Mariah Griffin-Angus is currently doing human rights and development work in Uganda. She will be writing regular dispatches about her adventures in Africa for Huffington Post Canada.

Africa. What do you need to know about Africa that you don't already know? It's the land of the Lion King and mythic safaris. But if you spend any time here at all, you quickly learn that 'Africa' isn't really Africa at all.

It is a vast continent of some 54 countries, hundreds of languages and over a billion people representing a rainbow of skin tones, beliefs and cultural histories. For example, if you cross the border from orderly Rwanda into chaotic Uganda you'll realize that you have crossed more than a mere borderline.

When I walk the rambunctious streets of Kampala, everybody knows I'm a long way from home. Little children follow me. Some are fascinated. Others cry as they see the very tall girl with white, white skin and long red hair. These children spend their childhood playing noisily in the dusty, crowded neighbourhoods. I spent my childhood skating on the frozen lakes of northern Ontario or exploring the abandoned silver mines in a fading northern mining town.

What brought me here is my work in human rights and development. I'm a 24-year-old who has just graduated from Human Rights Law at the University of Bristol in the U.K. I first had the opportunity to work in Africa during a 2009 project in Rwanda. The project involved sponsoring journalism and human rights as part of an outreach program at Carleton University. In Rwanda and Burundi, I saw a country where the wounds of the genocide were always just beneath the surface. And yet, in spite of the horrors of the previous decade people were trying to put the pieces of their country back together.

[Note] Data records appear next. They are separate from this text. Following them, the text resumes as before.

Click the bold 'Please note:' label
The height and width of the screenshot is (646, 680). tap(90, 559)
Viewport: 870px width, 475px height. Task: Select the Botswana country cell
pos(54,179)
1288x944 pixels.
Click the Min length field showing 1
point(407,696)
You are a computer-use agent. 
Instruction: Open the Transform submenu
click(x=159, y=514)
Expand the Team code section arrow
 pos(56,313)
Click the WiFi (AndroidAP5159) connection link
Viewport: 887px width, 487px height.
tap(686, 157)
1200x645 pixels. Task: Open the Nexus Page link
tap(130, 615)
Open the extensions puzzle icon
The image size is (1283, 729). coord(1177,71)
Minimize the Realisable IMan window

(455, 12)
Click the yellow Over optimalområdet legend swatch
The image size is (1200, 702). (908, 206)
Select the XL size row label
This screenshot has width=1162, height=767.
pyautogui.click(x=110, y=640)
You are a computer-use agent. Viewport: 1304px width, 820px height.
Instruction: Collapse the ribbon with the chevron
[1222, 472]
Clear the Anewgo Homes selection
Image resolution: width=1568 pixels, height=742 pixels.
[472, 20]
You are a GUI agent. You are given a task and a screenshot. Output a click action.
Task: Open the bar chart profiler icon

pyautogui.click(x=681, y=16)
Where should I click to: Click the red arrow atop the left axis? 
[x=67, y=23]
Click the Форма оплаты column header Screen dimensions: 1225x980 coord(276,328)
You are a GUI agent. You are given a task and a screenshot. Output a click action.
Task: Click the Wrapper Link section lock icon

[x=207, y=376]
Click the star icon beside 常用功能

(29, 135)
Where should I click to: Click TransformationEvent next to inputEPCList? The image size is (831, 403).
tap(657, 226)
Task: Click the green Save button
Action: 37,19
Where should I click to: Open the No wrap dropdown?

During my work in Rwanda I was exposed to the shambolic glory of Kampala on a trip with some fellow students. I was determined to come back and see the city and the country in greater detail. My lens on the change in Uganda comes from my work with the Uganda Youth Network. It's a project facilitated by Youth Challenge International (and funded by CIDA) offering Canadian youth (18-30) experience in development and human rights.

The Uganda Youth Network focuses on empowering youth on issues relating to human rights and government policies. I am the governance officer and I focus on human rights issues relating to the Karamoja region in northeastern Uganda. Of course my work involves a wide variety of tasks. Last week I advised youth on how to develop a research work plan in order to draft a policy brief. I've done a gender analysis of a survey report and attended meetings for a campaign on promoting a national identity among Ugandan youth.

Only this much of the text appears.